Page text:
Content

Speaker

Saeed Mahloujifar

Abstract

What does it really mean when a language model “memorizes” its training data? memorization remains one of the most puzzling behaviors of foundation models. In this talk, I’ll unpack the conceptual and practical challenges in defining memorization, propose a new definition based on Kolmogorov complexity, and show how this perspective helps us measure memorization efficiently and meaningfully. I’ll also share experiments that reveal surprising patterns in how large models internalize their data, with implications for privacy, generalization, and interpretability.

Bio

Saeed Mahloujifar is a Research Scientist in the Fundamental AI Research (FAIR) team at Meta. His research interests are on theoretical foundations of privacy and security for AI systems and their interplay with cryptography. Previously, he was a postdoctoral researcher at Princeton University working with Prateek Mittal. He received his Ph.D. from the Department of Computer Science at the University of Virginia in the summer of 2020 under the supervision of Mohammad Mahmoody. Prior to UVa he got his B.Sc. degree from the department of Computer Engineering at Sharif University of Technology in the summer of 2015. He spent the summers of 2019 and 2020 working as a research intern at Microsoft Research, Redmond.

What to do:
#1 From the talk page, quote the passage that begins at the words "Saeed Mahloujifar is" and stops after "Microsoft Research, Redmond.".
#2 List every university named on the talk page.

Information supplied:
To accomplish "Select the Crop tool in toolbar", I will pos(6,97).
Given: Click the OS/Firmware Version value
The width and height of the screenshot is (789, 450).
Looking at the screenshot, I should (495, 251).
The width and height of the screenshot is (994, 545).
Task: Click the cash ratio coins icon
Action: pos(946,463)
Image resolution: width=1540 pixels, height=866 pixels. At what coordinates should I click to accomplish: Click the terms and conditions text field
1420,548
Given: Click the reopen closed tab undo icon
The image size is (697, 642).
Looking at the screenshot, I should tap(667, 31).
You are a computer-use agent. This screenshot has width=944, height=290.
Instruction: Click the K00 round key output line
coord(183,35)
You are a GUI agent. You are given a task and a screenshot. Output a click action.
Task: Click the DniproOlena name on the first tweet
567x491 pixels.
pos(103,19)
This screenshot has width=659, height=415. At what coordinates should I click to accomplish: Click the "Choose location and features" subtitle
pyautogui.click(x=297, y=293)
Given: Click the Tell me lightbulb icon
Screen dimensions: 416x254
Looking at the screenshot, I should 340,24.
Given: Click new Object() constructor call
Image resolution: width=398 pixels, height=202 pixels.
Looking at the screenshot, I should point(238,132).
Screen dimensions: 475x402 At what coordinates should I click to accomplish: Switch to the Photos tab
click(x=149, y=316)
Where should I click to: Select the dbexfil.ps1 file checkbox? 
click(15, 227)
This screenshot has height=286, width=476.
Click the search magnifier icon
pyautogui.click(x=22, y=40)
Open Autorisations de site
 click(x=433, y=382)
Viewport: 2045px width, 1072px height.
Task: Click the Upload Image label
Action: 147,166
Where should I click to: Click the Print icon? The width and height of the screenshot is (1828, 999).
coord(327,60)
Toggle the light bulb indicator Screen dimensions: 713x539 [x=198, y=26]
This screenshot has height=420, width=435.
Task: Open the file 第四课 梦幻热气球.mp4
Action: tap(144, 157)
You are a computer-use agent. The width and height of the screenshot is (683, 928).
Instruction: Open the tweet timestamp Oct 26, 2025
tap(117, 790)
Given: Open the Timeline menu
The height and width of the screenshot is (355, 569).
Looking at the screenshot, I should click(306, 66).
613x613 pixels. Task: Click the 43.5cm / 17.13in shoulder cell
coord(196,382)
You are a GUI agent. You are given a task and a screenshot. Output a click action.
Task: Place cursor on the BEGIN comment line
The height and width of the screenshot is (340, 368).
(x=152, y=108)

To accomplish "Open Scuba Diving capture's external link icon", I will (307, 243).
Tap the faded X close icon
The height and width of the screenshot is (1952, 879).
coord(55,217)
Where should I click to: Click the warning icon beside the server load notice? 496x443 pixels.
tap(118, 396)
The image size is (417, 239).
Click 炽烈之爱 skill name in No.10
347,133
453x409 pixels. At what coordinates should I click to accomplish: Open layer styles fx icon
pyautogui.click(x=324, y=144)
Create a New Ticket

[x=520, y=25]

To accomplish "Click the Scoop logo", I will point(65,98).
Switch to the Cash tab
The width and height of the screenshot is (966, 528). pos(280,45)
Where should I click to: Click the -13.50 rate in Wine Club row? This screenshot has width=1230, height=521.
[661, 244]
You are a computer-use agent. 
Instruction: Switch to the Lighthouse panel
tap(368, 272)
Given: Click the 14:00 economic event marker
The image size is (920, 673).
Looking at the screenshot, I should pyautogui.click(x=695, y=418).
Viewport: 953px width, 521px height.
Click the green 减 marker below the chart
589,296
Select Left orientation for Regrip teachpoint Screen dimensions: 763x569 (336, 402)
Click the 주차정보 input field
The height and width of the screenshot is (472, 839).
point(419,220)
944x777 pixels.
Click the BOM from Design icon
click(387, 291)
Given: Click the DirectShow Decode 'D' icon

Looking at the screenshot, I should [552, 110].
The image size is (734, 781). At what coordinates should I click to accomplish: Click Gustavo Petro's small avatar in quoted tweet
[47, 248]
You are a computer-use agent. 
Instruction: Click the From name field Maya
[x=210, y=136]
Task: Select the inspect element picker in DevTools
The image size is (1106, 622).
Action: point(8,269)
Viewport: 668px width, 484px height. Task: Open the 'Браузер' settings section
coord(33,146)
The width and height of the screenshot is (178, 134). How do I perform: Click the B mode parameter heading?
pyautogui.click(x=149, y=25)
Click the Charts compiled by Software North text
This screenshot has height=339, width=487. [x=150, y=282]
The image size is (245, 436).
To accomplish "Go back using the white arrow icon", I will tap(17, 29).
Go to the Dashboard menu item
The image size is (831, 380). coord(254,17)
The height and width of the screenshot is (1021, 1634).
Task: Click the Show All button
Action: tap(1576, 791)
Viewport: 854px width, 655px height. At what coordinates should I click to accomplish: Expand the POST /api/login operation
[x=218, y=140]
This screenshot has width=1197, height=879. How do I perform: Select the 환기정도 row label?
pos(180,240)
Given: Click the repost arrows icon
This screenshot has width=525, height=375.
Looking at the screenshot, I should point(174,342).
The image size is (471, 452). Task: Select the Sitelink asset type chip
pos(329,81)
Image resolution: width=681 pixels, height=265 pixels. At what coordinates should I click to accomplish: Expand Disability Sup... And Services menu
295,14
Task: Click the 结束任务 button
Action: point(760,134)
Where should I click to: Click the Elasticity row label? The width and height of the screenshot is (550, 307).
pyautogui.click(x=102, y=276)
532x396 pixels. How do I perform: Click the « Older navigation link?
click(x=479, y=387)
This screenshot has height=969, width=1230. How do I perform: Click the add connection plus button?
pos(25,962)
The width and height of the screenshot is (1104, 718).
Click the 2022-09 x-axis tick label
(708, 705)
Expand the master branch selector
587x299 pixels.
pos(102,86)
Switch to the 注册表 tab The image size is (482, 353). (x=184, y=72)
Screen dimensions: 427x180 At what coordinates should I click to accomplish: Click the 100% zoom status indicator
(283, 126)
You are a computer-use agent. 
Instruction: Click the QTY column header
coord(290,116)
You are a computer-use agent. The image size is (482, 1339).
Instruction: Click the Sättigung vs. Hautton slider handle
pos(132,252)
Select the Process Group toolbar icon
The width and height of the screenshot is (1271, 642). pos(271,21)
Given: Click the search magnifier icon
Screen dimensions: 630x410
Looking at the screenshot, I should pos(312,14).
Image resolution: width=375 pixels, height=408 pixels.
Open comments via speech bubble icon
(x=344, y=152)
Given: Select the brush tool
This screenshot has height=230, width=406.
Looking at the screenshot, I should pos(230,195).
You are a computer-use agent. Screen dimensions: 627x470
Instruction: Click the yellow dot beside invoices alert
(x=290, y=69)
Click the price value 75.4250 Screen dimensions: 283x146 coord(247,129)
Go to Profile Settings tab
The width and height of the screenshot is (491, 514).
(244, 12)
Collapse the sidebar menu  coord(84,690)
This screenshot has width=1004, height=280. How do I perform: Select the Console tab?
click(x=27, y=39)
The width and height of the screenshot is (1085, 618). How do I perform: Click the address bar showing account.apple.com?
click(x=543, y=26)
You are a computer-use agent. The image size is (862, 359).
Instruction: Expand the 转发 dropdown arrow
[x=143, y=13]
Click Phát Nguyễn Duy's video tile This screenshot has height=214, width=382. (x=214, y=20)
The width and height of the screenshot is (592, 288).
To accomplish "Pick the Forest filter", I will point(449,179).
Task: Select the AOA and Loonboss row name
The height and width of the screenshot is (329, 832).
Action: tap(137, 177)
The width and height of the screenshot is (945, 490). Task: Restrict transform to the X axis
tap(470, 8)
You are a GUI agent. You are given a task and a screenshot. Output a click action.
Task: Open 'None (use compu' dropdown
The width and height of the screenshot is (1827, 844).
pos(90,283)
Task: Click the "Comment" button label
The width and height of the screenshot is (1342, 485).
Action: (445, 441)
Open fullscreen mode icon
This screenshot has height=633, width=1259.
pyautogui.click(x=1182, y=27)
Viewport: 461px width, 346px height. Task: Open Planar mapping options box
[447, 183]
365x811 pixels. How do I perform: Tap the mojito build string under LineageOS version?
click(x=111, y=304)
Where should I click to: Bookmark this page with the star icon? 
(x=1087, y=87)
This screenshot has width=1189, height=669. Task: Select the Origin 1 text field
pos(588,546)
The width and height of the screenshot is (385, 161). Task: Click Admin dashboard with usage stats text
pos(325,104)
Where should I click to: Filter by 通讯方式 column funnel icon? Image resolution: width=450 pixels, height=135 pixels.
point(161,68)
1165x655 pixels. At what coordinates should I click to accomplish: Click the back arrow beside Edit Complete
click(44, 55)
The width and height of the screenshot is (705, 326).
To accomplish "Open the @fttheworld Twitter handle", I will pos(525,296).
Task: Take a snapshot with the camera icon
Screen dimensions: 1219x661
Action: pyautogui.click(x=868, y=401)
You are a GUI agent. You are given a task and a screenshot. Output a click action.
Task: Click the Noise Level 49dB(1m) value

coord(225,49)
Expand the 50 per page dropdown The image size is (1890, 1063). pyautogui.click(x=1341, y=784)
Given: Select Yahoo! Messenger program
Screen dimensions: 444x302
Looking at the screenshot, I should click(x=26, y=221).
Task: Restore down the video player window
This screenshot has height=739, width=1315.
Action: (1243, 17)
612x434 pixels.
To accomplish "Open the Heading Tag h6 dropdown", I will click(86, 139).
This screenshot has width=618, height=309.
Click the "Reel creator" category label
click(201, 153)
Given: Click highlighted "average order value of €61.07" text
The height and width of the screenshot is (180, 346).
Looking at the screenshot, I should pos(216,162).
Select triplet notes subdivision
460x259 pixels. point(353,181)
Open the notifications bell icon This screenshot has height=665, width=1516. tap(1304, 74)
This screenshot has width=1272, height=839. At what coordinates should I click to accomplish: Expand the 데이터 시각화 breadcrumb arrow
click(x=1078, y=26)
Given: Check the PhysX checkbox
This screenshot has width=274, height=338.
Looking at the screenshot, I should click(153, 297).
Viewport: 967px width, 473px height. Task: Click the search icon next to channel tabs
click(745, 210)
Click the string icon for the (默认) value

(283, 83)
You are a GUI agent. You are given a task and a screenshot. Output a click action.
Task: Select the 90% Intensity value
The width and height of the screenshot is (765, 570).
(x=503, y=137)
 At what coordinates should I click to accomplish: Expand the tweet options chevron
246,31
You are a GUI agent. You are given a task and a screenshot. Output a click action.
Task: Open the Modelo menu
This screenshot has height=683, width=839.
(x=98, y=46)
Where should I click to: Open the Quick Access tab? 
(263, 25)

The solutions:
#1
Saeed Mahloujifar is a Research Scientist in the Fundamental AI Research (FAIR) team at Meta. His research interests are on theoretical foundations of privacy and security for AI systems and their interplay with cryptography. Previously, he was a postdoctoral researcher at Princeton University working with Prateek Mittal. He received his Ph.D. from the Department of Computer Science at the University of Virginia in the summer of 2020 under the supervision of Mohammad Mahmoody. Prior to UVa he got his B.Sc. degree from the department of Computer Engineering at Sharif University of Technology in the summer of 2015. He spent the summers of 2019 and 2020 working as a research intern at Microsoft Research, Redmond.

#2 Princeton University, University of Virginia, Sharif University of Technology